Protein
and albumin were measured in spot urine samples and expressed as a ratio to creatinine in mg/mmol. uAPR was determined by dividing uACR by uPCR. eGFR was calculated using the four-variable Modification of Diet in Renal Disease (MDRD) equation [23]. The significance of low-level proteinuria (uPCR < 30 mg/mmol) is currently unknown, so we focussed further on proteinuric samples (uPCR ≥ 30 mg/mmol, equivalent to ∼300 mg/day of urinary protein). Those proteinuric samples for which a uAPR could be calculated were categorized into two classes according to the calculated uAPR: predominantly tubular proteinuria (TP): uPCR ≥ 30 mg/mmol and uAPR ≤ 0.4; predominantly glomerular proteinuria (GP): uPCR ≥ 30 mg/mmol and uAPR > 0.4. The rationale for this assumption is detailed in our recent publication high throughput screening compounds [22], but briefly we examined routine samples submitted for high-resolution protein electrophoresis, which had a uPCR and uACR performed concurrently. Proteasome inhibitor A characteristic pattern of bands was identified at electrophoresis. This was classified as predominantly GP if there were strong bands for albumin, α1-acid glycoprotein and α1-antitrypsin
in a broad α1-zone and transferrin (β1). The pattern was classified as predominantly TP if there was a relatively faint albumin band, a double band in the α2 region attributable to α2-microglobulin, a strong band in the mid-beta region attributable to β2-microglobulin, and diffuse staining in the gamma region attributable to free light chains. ‘Mixed’ patterns were seen in a few patients with CKD. A uAPR of < 0.4 was found to be 88% sensitive and 99% specific for the diagnosis of primary tubulointerstitial disorders on renal biopsy [22]. We looked at the TP and GP groups and excluded duplicate values by excluding those with an incomplete data set at sampling first and then selected the data point with the highest uPCR for each patient. In general there was little difference between the retained and the excluded values. Patients with heavy proteinuria as assessed by uPCR (uPCR > 100 mg/mmol ≅1 g/day) were further BCKDHB assessed by a nephrologist. The causes of renal disease in these patients were identified
using hospital notes, imaging and results (including renal biopsy results where available). The percentage of samples with significant proteinuria (uPCR ≥ 30 mg/mmol) was calculated.
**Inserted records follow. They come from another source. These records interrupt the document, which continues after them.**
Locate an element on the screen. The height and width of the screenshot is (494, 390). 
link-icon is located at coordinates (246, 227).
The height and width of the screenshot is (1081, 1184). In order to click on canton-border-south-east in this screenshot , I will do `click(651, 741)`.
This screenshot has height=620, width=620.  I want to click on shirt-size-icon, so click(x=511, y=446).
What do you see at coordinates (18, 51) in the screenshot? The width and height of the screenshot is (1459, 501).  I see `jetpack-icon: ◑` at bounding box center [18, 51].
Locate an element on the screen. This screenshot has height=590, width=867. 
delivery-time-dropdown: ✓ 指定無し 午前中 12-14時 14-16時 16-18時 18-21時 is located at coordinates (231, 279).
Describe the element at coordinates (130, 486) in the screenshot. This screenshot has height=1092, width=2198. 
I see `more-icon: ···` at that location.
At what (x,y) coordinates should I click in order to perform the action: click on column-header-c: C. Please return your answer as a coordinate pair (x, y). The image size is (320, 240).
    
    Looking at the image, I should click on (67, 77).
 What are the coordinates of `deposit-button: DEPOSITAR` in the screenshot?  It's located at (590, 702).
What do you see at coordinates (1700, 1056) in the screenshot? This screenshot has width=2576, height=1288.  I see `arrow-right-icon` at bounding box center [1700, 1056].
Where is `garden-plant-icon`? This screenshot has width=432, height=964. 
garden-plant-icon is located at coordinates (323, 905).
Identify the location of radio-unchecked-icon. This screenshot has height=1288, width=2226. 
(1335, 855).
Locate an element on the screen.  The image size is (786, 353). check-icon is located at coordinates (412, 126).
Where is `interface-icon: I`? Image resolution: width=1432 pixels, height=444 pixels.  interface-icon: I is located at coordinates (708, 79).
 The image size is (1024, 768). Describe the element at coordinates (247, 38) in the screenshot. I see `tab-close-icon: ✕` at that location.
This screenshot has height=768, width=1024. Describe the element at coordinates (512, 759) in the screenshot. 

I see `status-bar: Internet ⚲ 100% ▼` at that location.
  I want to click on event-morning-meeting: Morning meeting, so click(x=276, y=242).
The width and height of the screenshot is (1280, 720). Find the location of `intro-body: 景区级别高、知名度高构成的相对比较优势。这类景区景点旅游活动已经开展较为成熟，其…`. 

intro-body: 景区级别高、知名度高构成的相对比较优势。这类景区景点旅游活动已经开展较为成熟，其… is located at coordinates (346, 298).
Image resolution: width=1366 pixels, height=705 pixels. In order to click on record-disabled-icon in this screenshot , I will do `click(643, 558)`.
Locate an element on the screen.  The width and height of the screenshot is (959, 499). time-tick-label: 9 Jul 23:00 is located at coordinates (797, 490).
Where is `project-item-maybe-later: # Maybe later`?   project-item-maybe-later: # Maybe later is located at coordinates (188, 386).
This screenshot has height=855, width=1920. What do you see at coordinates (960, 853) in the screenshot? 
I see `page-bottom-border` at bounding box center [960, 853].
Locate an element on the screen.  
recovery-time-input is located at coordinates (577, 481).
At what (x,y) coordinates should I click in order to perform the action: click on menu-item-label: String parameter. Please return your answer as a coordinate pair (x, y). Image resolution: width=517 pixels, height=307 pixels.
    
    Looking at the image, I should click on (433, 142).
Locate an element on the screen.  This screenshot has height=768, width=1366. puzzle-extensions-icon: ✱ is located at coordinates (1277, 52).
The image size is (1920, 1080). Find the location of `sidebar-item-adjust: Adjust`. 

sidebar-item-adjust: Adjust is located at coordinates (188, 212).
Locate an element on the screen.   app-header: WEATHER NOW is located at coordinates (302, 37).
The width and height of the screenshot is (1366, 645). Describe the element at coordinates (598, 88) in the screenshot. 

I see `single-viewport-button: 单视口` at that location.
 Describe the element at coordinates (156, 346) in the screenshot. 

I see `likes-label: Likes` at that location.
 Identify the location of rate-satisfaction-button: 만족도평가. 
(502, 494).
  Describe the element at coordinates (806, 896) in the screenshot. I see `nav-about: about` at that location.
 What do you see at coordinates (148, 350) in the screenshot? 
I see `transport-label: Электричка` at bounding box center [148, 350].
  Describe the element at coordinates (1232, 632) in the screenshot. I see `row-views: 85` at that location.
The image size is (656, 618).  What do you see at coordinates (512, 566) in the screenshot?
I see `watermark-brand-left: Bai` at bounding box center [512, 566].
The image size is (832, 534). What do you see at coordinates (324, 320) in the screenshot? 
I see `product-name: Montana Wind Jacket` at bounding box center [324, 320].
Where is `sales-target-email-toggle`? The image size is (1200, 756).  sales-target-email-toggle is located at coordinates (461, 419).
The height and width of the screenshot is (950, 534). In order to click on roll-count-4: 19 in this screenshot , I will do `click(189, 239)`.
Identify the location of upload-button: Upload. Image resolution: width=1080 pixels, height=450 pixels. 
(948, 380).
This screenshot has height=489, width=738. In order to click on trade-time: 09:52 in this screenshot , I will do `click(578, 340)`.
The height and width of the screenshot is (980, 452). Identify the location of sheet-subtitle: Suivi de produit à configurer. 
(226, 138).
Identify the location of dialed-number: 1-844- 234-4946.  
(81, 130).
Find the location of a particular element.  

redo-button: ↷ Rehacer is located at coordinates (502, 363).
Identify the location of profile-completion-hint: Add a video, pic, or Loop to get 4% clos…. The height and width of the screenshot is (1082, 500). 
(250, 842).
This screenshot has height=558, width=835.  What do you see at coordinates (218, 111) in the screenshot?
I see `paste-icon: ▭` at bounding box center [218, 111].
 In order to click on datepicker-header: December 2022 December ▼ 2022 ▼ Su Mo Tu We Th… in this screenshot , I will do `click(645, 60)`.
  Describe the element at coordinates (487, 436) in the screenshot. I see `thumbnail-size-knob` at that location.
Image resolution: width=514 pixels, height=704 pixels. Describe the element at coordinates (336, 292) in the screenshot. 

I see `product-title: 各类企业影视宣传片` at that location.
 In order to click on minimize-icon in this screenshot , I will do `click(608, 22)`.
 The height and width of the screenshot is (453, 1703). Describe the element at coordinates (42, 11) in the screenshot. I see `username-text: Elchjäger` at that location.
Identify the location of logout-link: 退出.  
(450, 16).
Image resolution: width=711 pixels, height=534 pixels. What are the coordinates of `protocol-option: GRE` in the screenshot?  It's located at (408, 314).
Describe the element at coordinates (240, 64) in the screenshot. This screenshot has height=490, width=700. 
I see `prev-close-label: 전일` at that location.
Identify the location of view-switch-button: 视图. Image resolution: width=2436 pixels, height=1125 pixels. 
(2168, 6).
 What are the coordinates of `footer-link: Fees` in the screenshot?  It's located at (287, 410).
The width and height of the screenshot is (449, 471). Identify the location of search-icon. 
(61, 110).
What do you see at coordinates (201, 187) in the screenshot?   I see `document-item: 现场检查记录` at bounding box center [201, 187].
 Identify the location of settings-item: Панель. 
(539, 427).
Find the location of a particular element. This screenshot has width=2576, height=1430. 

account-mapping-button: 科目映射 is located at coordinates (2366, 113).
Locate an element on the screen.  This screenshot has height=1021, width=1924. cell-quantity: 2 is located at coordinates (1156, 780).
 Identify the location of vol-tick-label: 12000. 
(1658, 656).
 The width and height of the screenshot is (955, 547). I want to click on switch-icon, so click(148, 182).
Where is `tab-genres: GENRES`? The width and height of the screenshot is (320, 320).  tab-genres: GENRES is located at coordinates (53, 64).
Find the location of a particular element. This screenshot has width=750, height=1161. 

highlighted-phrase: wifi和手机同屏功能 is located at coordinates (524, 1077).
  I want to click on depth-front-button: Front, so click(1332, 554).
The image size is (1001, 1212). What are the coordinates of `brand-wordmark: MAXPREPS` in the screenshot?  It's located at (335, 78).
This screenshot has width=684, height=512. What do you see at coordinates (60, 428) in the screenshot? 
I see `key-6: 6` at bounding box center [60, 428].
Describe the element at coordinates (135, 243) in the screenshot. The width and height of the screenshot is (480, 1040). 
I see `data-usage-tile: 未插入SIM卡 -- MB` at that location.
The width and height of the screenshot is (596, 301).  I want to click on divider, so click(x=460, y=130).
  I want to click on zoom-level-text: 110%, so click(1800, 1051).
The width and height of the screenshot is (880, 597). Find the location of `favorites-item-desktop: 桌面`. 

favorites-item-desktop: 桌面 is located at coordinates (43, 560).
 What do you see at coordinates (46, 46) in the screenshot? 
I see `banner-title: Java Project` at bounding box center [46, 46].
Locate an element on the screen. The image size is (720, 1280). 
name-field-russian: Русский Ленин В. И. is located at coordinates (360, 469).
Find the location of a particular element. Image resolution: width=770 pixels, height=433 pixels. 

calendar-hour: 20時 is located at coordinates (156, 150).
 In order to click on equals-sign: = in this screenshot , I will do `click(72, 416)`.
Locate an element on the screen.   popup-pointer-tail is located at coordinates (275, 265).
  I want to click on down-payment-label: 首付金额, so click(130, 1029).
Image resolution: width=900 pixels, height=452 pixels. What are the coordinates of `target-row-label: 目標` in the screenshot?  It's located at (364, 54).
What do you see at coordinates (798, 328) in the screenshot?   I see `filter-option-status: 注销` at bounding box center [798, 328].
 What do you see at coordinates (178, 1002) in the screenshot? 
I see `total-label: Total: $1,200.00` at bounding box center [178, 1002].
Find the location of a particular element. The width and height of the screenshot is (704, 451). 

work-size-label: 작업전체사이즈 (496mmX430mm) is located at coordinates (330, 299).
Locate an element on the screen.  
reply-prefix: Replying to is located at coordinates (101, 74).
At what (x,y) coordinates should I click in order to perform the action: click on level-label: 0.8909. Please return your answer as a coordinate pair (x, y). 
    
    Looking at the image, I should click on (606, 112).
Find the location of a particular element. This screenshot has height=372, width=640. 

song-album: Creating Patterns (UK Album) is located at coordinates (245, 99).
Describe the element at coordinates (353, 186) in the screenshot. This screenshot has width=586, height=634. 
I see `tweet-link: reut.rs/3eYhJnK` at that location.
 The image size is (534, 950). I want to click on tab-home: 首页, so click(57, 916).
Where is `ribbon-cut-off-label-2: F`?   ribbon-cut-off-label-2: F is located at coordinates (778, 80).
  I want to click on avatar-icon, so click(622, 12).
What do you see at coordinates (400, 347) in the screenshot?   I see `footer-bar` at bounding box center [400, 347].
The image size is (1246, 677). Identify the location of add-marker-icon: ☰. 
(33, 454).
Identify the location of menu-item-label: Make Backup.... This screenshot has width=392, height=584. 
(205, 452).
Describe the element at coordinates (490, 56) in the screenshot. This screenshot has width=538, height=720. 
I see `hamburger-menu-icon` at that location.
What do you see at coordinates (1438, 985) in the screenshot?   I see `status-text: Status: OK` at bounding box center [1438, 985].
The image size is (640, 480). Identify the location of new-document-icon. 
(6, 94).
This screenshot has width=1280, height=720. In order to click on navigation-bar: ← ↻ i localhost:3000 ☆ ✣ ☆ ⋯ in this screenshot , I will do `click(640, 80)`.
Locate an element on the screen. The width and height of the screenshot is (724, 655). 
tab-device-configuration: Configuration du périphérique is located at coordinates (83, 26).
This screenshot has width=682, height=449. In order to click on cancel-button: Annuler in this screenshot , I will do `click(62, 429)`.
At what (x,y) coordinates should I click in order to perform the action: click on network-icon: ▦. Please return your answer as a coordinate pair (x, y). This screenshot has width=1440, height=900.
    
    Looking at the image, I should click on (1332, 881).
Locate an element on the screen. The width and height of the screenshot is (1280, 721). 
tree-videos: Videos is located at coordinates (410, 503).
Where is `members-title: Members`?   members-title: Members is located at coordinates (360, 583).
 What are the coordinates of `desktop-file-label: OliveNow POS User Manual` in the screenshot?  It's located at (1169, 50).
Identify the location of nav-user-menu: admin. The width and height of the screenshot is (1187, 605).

To assess for potential bias, samples with a paired uPCR and uACR measurement were compared with those with a uPCR measurement only. Differences between groups were assessed using an independent samples t-test for normally distributed continuous variables, a Mann–Whitney U-test for nonparametric variables and a χ2 test for categorical variables. P < 0.05 denotes statistical significance. The statistical analysis was performed using SPSS version 18.0 (SPSS Inc., Chicago, IL, USA). There were 5244 uPCR results available for 1378 patients (median three values).